Each line containing the string "range" should be copied out of the entries.

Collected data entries
·····
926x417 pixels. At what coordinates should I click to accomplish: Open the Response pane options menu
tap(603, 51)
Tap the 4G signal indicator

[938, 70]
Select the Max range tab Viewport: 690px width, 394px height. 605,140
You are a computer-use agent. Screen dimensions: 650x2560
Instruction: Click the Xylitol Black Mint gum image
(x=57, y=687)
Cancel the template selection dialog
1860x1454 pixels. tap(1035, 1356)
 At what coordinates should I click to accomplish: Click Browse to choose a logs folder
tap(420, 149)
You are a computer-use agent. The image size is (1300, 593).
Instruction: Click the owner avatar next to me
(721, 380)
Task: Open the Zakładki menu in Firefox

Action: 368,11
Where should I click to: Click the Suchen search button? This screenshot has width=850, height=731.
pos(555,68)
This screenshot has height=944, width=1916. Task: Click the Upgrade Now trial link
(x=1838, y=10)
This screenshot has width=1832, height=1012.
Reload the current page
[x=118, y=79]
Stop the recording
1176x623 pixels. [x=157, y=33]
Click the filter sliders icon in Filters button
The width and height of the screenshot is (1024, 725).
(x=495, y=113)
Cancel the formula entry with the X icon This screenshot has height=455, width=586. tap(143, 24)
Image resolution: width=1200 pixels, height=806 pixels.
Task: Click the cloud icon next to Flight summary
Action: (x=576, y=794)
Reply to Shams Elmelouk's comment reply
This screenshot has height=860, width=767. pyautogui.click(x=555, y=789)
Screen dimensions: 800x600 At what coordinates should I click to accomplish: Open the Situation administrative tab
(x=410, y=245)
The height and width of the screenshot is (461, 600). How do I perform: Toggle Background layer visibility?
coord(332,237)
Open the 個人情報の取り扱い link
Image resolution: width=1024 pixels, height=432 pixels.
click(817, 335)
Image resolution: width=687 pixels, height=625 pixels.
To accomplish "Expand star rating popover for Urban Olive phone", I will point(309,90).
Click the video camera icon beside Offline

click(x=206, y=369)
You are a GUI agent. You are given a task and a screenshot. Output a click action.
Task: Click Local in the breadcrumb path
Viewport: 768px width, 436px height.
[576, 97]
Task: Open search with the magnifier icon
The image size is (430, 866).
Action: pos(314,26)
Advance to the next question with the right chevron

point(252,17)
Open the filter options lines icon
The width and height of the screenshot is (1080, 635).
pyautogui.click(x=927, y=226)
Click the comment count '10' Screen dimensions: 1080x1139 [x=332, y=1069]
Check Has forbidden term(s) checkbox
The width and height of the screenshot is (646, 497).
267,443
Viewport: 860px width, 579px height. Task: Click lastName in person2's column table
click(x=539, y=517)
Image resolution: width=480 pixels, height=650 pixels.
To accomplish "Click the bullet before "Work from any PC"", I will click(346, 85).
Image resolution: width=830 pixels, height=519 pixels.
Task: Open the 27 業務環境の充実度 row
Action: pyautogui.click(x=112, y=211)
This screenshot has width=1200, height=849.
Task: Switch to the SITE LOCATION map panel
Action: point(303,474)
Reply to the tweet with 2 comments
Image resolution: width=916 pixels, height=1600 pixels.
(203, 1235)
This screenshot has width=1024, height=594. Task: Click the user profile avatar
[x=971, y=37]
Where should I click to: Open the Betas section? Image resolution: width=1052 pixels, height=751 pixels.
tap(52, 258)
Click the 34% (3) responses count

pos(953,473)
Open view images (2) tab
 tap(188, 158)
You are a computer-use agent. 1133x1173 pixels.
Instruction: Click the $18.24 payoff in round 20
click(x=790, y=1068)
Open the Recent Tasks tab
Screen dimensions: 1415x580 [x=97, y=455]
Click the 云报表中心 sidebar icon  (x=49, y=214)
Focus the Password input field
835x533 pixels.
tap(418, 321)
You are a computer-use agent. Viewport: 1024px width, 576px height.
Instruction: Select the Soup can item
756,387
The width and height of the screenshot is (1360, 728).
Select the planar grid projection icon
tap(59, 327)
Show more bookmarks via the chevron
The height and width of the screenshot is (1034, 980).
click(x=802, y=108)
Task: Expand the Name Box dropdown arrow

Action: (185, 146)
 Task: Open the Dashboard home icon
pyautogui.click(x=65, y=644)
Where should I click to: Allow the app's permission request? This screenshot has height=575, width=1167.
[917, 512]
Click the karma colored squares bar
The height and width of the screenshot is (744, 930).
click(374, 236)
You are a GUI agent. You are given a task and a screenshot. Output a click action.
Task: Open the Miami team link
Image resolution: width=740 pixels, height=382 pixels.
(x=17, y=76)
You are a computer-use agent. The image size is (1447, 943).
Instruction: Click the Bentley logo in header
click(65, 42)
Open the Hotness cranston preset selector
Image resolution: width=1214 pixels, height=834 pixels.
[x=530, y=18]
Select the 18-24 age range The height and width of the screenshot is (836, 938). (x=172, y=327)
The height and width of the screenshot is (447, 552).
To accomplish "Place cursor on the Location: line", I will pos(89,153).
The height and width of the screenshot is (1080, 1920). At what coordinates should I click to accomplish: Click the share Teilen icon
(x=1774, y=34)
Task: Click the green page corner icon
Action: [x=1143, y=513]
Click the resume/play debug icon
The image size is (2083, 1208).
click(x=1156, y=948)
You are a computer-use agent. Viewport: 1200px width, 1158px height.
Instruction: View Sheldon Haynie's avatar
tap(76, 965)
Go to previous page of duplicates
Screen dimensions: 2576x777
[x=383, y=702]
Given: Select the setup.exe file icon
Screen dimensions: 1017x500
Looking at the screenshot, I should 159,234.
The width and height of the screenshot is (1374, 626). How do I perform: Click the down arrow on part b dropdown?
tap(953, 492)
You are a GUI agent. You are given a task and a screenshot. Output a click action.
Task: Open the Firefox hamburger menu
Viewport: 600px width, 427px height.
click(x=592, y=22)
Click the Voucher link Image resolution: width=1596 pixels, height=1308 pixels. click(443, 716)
·····
> ANSWER TO THE EXERCISE
Select the Max range tab Viewport: 690px width, 394px height. 605,140
Select the 18-24 age range The height and width of the screenshot is (836, 938). (x=172, y=327)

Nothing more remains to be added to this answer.